**Work request**
Only the lines that include "will" should be copied from the data below.
- Opening Delimiter -
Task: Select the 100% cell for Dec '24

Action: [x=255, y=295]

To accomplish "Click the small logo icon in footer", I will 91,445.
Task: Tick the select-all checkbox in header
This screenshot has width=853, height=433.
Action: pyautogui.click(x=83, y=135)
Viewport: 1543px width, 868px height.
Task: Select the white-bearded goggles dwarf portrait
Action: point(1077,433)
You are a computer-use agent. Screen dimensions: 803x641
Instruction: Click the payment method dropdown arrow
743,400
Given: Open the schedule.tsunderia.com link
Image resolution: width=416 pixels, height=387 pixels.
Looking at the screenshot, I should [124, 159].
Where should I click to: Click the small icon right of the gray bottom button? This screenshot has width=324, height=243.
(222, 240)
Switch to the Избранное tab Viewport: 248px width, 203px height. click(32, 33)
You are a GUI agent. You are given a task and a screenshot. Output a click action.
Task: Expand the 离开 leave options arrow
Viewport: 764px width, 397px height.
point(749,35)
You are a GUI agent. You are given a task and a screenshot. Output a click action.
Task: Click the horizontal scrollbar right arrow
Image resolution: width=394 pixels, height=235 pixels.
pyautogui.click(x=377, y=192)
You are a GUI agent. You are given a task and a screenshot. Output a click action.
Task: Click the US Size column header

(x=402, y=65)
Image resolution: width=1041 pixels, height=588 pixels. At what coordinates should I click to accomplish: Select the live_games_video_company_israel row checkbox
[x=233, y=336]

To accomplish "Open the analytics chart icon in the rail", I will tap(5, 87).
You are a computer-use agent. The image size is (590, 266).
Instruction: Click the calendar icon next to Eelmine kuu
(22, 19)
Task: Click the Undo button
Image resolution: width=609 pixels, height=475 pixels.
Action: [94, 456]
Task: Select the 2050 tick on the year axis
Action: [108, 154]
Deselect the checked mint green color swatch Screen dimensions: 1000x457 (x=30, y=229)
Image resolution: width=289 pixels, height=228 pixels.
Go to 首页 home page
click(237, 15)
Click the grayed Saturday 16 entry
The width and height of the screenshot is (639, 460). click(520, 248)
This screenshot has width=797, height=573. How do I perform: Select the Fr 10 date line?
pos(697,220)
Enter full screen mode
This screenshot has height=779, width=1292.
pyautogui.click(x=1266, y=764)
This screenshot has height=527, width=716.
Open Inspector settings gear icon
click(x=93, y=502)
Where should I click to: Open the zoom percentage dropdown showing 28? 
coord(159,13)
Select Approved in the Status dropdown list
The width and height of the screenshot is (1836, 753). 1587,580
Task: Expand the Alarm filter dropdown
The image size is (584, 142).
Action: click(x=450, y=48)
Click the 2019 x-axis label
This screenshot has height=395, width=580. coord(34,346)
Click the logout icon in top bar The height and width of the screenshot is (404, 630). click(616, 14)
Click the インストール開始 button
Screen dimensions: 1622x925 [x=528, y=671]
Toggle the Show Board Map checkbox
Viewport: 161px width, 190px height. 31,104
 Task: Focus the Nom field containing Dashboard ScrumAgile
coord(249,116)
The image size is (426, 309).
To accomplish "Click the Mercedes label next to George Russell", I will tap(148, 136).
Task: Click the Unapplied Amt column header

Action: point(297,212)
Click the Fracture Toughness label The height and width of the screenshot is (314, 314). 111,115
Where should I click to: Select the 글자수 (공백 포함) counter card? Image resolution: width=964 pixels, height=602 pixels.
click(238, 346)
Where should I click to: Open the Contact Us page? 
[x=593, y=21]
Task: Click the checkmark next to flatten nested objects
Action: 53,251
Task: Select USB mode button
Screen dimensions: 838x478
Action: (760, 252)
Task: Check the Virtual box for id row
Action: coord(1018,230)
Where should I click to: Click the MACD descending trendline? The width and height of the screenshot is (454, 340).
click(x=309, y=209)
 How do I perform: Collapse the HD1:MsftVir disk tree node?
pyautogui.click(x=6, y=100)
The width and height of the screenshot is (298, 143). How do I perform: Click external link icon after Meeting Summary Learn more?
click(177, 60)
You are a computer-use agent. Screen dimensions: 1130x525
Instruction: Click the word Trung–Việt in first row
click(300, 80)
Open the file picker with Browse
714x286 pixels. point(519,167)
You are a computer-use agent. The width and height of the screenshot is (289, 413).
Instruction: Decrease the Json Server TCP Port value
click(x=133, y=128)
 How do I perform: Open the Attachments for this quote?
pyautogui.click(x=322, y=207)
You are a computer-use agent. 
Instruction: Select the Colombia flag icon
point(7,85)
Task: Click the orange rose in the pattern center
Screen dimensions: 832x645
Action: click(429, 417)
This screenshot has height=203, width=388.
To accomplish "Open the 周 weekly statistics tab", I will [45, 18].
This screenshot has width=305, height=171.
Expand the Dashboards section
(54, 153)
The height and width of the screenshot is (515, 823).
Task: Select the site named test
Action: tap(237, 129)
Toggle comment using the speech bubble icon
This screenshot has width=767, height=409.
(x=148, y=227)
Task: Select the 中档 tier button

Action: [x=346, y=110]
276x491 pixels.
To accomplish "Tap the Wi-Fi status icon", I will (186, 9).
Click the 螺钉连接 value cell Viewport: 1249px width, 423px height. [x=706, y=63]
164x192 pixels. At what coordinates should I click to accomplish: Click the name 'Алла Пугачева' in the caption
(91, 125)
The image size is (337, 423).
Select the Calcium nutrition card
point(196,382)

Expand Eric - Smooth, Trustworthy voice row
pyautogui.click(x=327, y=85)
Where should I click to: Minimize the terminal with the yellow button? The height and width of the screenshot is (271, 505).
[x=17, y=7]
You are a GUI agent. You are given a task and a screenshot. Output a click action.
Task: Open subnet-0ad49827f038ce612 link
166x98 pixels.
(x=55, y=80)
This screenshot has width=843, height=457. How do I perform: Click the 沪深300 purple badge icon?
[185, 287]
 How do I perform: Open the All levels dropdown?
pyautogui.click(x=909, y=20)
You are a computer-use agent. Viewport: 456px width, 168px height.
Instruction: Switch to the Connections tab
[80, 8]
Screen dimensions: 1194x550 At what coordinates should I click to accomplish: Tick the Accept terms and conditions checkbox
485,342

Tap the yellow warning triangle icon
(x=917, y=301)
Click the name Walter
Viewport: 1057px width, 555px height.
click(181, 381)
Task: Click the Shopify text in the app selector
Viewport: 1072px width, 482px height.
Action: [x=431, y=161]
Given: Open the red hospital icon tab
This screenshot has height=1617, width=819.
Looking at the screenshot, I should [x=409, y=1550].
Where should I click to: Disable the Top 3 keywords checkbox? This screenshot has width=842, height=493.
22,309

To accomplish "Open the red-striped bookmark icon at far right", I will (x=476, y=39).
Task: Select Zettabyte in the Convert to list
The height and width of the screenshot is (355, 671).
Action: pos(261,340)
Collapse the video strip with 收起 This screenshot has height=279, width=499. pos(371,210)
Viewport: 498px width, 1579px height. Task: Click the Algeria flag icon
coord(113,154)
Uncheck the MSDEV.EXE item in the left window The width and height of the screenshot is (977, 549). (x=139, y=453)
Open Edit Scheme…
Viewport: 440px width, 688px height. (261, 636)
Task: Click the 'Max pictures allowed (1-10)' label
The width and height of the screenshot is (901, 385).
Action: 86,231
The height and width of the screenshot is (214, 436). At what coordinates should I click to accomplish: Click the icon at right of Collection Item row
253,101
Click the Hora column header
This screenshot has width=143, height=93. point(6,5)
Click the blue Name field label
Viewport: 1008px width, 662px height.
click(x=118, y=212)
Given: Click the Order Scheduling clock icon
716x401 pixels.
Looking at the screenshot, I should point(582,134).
- Closing Delimiter -
**Result of the task**
To accomplish "Click the small logo icon in footer", I will 91,445.
To accomplish "Open the analytics chart icon in the rail", I will tap(5, 87).
To accomplish "Click the Mercedes label next to George Russell", I will tap(148, 136).
To accomplish "Open the 周 weekly statistics tab", I will [45, 18].
To accomplish "Tap the Wi-Fi status icon", I will (186, 9).
To accomplish "Open the red-striped bookmark icon at far right", I will (x=476, y=39).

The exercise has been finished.